August 2023 – There is no such thing as a typical Drew Theological School student. Which was a draw to Katherine Rollo T’21,’26 when she was exploring schools at the age of 69 to earn her Master of Divinity (MDiv).
Rollo, who was in the process of discerning a call to priesthood, knew she wanted to go to a school that was progressive.
“There was no one who looked like me,” said Rollo, remembering her first visit to Drew. “No one. I knew this is where I need to be; this is where I need to learn. I knew I would be stretched.”
Rollo was ordained as an Episcopal priest in 2021 at the age of 73—a vocation with a retirement age of 72. She is now a priest at Church of the Holy Spirit in Verona, New Jersey.
Read on to learn how Rollo continues to break boundaries as she continues her vocational journey, reentering Drew as a Doctor of Ministry (DMin) student at the age of 75 with a goal to graduate before she turns 80.
Tell us about your journey to priesthood.
I was educated Roman Catholic. Women are marginalized in the Roman Catholic church; we are not ordained. I spent a number of years in religious life as a nun. At the time, the community was too conservative for me.
I then worked my entire career in Manhattan for a telephone company. Adjusting to life in Manhattan was interesting. I loved it.
After I retired in 2000, I did many different things. I became a personal trainer, and worked with the arthritis and osteoporosis foundations—which I enjoyed a lot.
I was always drawn to the sacred. Eventually I found a place where I studied to become a spiritual director at a program led by women out of Ireland.
From 2013-2016, my responsibilities shifted to caring for my mother. When she passed away at the age of 97, I said “what now?”
I still had a longing that I couldn’t put my finger on. I married an Episcopalian, and the rector of our church suggested I enroll at a seminary. I had this call to priesthood, which started my journey to Drew.
Agism exists, but sometimes those of us who have reached a certain age are prejudiced against ourselves. I find that I’ve put many barriers on myself. I would encourage anybody who has a passion for learning, has a passion for the spiritual, the theological, and the biblical—don’t deny yourself. Don’t be afraid.

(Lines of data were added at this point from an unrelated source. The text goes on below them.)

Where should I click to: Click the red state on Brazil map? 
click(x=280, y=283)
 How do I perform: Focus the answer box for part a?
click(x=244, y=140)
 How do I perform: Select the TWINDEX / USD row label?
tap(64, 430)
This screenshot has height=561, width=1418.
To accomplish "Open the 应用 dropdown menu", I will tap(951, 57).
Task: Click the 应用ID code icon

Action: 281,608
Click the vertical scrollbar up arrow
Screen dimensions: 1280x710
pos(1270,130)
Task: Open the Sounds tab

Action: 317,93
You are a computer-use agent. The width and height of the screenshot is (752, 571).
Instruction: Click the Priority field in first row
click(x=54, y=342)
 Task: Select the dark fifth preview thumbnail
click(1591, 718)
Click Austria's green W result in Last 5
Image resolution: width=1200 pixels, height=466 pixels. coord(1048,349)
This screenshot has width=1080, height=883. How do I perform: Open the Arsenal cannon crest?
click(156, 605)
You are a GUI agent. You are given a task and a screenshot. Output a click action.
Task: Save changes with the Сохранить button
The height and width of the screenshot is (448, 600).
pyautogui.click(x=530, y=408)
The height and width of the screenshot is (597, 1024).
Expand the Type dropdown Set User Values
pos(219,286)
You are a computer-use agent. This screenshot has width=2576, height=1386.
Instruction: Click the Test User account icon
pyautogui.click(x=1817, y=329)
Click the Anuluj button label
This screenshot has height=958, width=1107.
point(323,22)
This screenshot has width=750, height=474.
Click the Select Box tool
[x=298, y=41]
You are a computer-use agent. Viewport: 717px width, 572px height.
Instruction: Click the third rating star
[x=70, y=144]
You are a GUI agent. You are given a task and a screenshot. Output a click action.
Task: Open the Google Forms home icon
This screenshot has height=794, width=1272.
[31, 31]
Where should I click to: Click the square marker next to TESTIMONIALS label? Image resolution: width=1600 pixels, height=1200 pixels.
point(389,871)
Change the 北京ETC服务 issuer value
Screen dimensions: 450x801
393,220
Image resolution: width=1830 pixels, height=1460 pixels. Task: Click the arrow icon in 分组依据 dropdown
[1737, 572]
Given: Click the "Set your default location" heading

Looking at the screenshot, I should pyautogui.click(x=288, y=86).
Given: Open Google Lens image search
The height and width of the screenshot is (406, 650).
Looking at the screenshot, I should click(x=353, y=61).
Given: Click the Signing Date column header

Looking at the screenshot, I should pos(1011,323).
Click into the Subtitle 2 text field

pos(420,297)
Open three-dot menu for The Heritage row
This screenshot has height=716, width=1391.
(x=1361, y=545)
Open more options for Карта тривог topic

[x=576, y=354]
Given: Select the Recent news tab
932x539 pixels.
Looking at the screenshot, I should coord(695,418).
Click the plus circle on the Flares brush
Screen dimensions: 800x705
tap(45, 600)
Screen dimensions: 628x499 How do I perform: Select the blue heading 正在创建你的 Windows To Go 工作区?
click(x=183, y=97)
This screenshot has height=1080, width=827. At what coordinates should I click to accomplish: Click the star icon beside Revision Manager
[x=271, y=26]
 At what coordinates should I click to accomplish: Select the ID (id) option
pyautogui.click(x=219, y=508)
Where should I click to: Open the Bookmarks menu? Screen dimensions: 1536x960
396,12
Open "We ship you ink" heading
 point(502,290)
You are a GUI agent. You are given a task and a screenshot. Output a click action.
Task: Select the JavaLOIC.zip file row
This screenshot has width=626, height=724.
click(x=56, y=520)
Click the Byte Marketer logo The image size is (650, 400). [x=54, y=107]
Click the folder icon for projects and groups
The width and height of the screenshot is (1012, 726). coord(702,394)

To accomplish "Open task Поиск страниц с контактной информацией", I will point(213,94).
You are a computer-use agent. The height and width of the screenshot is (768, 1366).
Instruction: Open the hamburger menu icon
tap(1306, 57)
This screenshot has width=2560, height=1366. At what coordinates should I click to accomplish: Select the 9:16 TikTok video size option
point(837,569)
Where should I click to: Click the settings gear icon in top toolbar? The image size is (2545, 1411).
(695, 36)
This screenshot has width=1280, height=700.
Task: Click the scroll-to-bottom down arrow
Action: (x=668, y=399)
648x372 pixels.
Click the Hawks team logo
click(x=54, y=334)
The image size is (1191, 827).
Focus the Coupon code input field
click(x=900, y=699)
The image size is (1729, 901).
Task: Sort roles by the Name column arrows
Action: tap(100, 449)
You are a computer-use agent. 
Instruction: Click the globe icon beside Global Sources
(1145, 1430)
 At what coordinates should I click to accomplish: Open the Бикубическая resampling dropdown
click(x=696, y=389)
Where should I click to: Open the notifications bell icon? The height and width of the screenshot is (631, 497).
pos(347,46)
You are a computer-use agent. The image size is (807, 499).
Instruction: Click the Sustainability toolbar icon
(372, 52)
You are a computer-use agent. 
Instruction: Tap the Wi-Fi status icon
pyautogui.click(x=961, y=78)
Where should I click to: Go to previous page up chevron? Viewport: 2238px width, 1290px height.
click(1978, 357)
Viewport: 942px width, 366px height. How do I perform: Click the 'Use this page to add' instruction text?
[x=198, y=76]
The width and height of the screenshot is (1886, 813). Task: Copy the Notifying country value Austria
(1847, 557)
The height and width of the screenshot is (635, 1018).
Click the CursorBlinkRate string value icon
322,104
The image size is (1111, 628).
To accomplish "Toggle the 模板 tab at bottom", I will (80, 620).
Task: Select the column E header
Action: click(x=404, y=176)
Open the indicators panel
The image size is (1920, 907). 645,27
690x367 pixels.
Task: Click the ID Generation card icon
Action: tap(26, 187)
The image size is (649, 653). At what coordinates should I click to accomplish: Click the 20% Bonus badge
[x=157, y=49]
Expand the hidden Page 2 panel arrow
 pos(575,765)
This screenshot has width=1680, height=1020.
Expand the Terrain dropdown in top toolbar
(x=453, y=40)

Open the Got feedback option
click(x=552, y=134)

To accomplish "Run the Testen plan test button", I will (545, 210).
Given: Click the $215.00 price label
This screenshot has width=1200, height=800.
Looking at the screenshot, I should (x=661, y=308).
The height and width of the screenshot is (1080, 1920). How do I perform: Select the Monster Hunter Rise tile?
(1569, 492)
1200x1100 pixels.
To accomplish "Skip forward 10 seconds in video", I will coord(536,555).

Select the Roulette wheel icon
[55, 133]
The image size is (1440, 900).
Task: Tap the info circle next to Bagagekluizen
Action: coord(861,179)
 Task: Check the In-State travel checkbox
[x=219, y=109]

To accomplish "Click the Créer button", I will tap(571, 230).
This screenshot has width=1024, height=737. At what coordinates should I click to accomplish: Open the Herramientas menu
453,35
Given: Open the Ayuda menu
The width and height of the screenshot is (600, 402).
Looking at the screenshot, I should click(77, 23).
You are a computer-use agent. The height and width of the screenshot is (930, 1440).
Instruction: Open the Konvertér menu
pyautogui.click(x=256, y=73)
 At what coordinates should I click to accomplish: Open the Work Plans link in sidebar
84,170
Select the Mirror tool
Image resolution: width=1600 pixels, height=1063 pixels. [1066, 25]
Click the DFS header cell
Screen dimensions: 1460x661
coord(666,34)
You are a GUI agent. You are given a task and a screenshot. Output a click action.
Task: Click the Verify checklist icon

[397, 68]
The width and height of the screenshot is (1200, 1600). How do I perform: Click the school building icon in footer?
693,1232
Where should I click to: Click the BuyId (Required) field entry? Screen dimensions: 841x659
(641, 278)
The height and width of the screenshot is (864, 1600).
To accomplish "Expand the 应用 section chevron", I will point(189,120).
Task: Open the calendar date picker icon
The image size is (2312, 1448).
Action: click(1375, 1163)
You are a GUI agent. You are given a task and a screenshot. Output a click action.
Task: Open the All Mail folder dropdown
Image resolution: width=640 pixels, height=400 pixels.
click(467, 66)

How did Drew support your journey?
Drew supported me as I was discerning to priesthood—the classes, the professors—encouraged me as an older student going for an MDiv and pursuing ordination to the priesthood.
I realized in class with the diversity at Drew that everyone was breaking boundaries in one way or another. I was doing it as a woman of a certain age looking to be ordained to the priesthood, coming out of a Roman Catholic background.
Drew has been a gift for me. It helped me experience myself in a new light. It’s changed my life. Each of the professors I’ve had gave me something special and helped me to gain confidence in myself.
What led you to return to Drew to obtain a second degree?
The MDiv was wonderful and scratched the surface of what was out there to learn. I wanted to understand myself better and bring a greater depth to my ministry.
I decided to go to Thursday chapel at Drew because professor Todd [associate professor of American religious studies] was presiding at the table, and I really love hearing him preach. I ran into Dean Bennett [associate dean for vocation and formation], who asked if I was coming back to study at Drew. I thought, are you kidding? I’m almost 75 years old. But the Women in Leadership cohort within the Doctor of Ministry caught my eye. I realized it was going to accomplish what I needed. Knowing Drew as I did, I was going to learn a lot about myself, and was also going to gain some skills that I needed for my ministry.
I knew that Drew would be a supportive environment for me to accomplish this. And sure enough, when I arrived back, no one looked like me—again. It’s good for me to be here.
What are your vocational aspirations? How will your degrees at Drew help you achieve these goals?
My parish has grown during the pandemic. Our rector, Jerry Racioppi T’15, is really dynamic. He and I both bring a different take on gospel scriptures. The message we bring is inclusiveness, all are welcome, and everyone is a child of God. We are a little church with a big voice. When people come here, they feel uplifted.
My goal is to work on my DMin program and try to put together a message for women to realize that they are as precious to God as men. I think that there needs to be some type of ritual for people who are transitioning from another denomination to make them feel welcome spiritually, emotionally, and theologically.